[Skiboot] [PATCH v2 4/5] hw/phb3: add host sync notifier to trigger creset/CAPP disable on kexec

Mon Jan 16 10:51:42 AEDT 2017

On Fri, Jan 13, 2017 at 04:09:40PM +1100, Andrew Donnellan wrote:
>To support kexec in Linux, we need to trigger a creset to disable CAPP mode
>on each PHB that has been attached to a CAPP.
>
>Add a host sync notifier, phb3_host_sync_reset(), that will be triggered by
>the opal_sync_host_reboot() call that Linux makes when "shutting down" a
>powernv system (this includes bringing the system down to prepare it for
>kexec). This notifier will trigger a creset only on PHBs that need it, and
>will poll regularly until the creset completes.
>
>This approach is somewhat hacky, as it's somewhat of an abuse of the host
>sync notifier system (IMHO), but it seems the most obvious way to
>ensure that the reset/CAPP disable occurs that will work with old kernel
>versions and not require additional support on the kernel side.
>
>Suggested-by: Stewart Smith <stewart at linux.vnet.ibm.com>
>Signed-off-by: Andrew Donnellan <andrew.donnellan at au1.ibm.com>
>
>---
>
>v1->v2:
>* Add explanatory comment about use of host sync notifier (suggested by
>Fred)
>---
> hw/phb3.c | 40 ++++++++++++++++++++++++++++++++++++++++
> 1 file changed, 40 insertions(+)
>
>diff --git a/hw/phb3.c b/hw/phb3.c
>index 87dc87f..05221a4 100644
>--- a/hw/phb3.c
>+++ b/hw/phb3.c
>@@ -4622,6 +4622,44 @@ static bool phb3_calculate_windows(struct phb3 *p)
> 	return true;
> }
> 
>+/*
>+ * Trigger a creset to disable CAPI mode on kernel shutdown.
>+ *
>+ * This helper is called repeatedly by the host sync notifier mechanism, which
>+ * relies on the kernel to regularly poll the OPAL_SYNC_HOST_REBOOT call as it
>+ * shuts down.
>+ *
>+ * This is a somewhat hacky abuse of the host sync notifier mechanism, but the
>+ * alternatives require a new API call which won't work for older kernels.
>+ */
>+static bool phb3_host_sync_reset(void *data)
>+{
>+	struct phb3 *p = (struct phb3 *)data;
>+	struct pci_slot *slot = p->phb.slot;
>+	struct proc_chip *chip = get_chip(p->chip_id);
>+	int64_t rc;
>+
>+	switch (slot->state) {
>+	case PHB3_SLOT_NORMAL:
>+		lock(&capi_lock);
>+		rc = (chip->capp_phb3_attached_mask & (1 << p->index)) ?
>+			OPAL_PHB_CAPI_MODE_CAPI :
>+			OPAL_PHB_CAPI_MODE_PCIE;
>+		unlock(&capi_lock);
>+
>+		if (rc == OPAL_PHB_CAPI_MODE_PCIE)
>+			return true;
>+
>+		PHBINF(p, "PHB in CAPI mode, resetting\n");
>+		p->flags &= ~PHB3_CAPP_RECOVERY;
>+		phb3_creset(slot);
>+		return false;
>+	default:
>+		rc = slot->ops.poll(slot);
>+		return rc == OPAL_SUCCESS;

The code seems incorrect. In opal_sync_host_reboot(), OPAL_BUSY_EVENT
is returned to Linux if any notifier returns false. Linux delays 10ms
and call opal_sync_host_reboot() again, meaning all notifiers will be
triggered (including phb3_host_sync_reset()) again.

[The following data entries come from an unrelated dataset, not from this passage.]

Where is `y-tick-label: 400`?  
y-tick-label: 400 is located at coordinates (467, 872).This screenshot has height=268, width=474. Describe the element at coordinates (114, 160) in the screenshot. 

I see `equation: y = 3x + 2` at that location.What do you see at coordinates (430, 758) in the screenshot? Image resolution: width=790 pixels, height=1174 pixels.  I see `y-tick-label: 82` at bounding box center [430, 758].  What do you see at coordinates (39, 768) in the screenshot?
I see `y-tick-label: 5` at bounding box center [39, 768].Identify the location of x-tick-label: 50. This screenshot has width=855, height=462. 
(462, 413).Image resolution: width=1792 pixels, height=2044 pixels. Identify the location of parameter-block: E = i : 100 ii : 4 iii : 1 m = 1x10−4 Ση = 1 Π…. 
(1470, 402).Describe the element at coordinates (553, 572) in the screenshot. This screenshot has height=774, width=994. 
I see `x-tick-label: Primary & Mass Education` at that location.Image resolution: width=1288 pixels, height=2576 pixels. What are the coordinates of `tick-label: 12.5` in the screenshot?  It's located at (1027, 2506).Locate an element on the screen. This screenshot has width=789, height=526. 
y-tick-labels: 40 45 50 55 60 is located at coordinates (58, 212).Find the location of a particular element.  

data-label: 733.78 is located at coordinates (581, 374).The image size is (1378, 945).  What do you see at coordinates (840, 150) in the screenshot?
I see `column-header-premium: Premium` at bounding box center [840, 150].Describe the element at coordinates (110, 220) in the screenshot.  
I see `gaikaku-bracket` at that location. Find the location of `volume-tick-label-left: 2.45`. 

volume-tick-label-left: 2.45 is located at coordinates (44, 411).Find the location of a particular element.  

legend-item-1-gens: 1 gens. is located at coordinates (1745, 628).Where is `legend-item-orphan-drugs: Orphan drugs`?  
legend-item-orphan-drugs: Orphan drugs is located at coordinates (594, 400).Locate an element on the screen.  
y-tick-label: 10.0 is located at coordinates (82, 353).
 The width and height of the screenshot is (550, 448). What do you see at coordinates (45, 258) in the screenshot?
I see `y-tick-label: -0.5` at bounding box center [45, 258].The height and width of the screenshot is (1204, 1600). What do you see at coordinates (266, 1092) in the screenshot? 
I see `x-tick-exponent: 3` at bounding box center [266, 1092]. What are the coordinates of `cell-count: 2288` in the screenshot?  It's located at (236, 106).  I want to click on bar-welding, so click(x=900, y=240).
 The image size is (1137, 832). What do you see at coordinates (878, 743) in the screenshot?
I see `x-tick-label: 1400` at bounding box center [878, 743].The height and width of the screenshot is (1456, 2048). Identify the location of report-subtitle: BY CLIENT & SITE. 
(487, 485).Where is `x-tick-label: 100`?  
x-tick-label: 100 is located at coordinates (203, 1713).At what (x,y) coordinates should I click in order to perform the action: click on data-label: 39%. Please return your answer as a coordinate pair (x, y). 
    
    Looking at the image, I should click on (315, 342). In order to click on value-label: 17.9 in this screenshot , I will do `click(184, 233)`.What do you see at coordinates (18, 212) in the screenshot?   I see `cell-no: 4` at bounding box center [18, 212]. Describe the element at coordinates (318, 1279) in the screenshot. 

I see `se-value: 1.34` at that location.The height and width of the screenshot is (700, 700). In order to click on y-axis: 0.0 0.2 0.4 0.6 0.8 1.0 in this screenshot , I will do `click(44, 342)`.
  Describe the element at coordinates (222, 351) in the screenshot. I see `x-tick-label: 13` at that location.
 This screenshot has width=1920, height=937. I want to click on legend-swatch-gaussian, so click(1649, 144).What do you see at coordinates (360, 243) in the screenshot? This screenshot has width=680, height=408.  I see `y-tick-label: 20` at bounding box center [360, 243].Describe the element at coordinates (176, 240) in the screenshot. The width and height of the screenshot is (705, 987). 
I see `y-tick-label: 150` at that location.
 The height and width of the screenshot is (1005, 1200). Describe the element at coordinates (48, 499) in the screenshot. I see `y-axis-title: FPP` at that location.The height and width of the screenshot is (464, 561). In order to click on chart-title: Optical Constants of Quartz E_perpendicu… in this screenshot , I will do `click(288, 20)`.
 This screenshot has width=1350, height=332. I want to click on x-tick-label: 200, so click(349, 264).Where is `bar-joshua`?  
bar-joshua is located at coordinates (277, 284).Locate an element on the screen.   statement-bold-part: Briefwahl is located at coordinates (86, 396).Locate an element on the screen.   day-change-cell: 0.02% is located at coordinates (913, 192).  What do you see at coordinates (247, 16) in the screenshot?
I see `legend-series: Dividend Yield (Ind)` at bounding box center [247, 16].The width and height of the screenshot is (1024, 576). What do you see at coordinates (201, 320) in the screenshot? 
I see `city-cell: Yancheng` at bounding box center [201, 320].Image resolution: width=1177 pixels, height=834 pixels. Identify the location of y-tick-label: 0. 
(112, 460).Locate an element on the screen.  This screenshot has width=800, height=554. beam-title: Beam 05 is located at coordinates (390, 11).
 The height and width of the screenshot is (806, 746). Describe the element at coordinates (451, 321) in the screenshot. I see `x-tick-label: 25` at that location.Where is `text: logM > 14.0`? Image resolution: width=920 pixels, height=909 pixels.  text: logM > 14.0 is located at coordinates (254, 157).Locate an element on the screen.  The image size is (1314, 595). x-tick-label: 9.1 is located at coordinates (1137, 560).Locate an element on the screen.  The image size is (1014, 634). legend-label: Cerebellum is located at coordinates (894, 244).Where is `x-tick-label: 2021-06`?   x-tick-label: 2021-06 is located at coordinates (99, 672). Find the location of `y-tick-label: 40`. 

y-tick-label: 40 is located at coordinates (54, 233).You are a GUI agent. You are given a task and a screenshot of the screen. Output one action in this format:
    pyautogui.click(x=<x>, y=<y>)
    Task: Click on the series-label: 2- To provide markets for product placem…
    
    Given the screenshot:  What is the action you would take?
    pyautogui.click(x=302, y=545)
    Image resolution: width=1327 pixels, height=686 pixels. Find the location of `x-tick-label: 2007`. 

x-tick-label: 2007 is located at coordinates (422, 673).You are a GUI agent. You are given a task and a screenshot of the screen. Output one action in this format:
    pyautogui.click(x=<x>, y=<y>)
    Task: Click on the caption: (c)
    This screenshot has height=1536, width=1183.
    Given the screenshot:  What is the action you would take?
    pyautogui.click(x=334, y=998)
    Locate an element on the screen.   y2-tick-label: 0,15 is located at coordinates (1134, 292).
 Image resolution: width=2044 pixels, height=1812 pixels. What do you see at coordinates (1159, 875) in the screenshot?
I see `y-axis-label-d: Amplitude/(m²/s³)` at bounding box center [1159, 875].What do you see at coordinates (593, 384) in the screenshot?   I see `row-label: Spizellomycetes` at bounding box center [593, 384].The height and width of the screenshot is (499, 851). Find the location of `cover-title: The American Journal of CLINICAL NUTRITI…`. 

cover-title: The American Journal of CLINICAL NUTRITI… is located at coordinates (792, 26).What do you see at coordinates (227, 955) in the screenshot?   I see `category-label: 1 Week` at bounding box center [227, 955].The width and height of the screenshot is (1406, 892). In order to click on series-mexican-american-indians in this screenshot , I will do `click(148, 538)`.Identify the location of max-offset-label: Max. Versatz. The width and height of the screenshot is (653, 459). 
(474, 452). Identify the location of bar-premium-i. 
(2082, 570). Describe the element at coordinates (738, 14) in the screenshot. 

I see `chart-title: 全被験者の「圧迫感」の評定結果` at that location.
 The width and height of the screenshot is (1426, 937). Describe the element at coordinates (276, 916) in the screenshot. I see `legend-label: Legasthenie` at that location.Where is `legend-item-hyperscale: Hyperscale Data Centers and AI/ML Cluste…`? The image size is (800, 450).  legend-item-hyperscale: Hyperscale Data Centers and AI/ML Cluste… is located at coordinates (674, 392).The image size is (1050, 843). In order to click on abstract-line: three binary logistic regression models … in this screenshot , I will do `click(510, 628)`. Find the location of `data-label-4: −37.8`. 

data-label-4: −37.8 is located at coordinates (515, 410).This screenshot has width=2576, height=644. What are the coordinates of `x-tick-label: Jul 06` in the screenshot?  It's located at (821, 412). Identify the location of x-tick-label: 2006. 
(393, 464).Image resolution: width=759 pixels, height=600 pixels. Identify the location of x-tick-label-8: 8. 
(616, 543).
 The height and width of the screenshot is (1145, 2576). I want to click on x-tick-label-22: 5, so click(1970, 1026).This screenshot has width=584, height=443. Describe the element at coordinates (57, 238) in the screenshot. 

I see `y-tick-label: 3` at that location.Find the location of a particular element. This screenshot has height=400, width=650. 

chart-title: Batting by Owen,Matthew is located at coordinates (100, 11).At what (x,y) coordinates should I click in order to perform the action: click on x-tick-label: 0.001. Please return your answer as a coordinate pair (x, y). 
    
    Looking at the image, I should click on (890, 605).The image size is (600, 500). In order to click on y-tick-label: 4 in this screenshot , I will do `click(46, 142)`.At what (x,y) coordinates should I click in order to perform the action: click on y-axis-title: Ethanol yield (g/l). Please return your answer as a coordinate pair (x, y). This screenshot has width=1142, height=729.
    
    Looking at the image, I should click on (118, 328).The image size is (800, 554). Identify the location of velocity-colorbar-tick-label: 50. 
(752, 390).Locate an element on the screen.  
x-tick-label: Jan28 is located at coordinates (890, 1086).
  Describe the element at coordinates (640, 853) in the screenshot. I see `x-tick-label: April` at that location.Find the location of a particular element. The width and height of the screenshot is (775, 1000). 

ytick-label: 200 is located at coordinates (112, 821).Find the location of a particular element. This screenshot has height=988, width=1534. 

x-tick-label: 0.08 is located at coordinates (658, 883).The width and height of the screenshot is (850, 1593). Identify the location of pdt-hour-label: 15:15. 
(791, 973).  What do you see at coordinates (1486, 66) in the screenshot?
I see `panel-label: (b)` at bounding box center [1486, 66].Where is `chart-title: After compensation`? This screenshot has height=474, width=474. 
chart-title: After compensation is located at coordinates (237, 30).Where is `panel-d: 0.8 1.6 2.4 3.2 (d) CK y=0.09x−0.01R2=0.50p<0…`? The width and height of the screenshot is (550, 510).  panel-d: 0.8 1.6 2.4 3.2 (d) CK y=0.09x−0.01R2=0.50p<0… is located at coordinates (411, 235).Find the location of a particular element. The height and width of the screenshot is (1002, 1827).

When error is returned from slot->ops.poll(slot), the PHB might be put
to non_PHB3_SLOT_NORMAL state. false is returned on the error. This
function is called again and jump to default case. It's obviously not
what we want. So the code would be:

		return rc <= OPAL_SUCCESS;

Anyway, I think opal_sync_host_reboot() needs enhancement to avoid
triggering all notifier on failure from any of them. It's something
out of scope though.

>+	}
>+}
>+
> static void phb3_create(struct dt_node *np)
> {
> 	const struct dt_property *prop;
>@@ -4755,6 +4793,8 @@ static void phb3_create(struct dt_node *np)
> 	/* Load capp microcode into capp unit */
> 	capp_load_ucode(p);
> 
>+	opal_add_host_sync_notifier(phb3_host_sync_reset, p);
>+
> 	/* Platform additional setup */
> 	if (platform.pci_setup_phb)
> 		platform.pci_setup_phb(&p->phb, p->index);

Thanks,
Gavin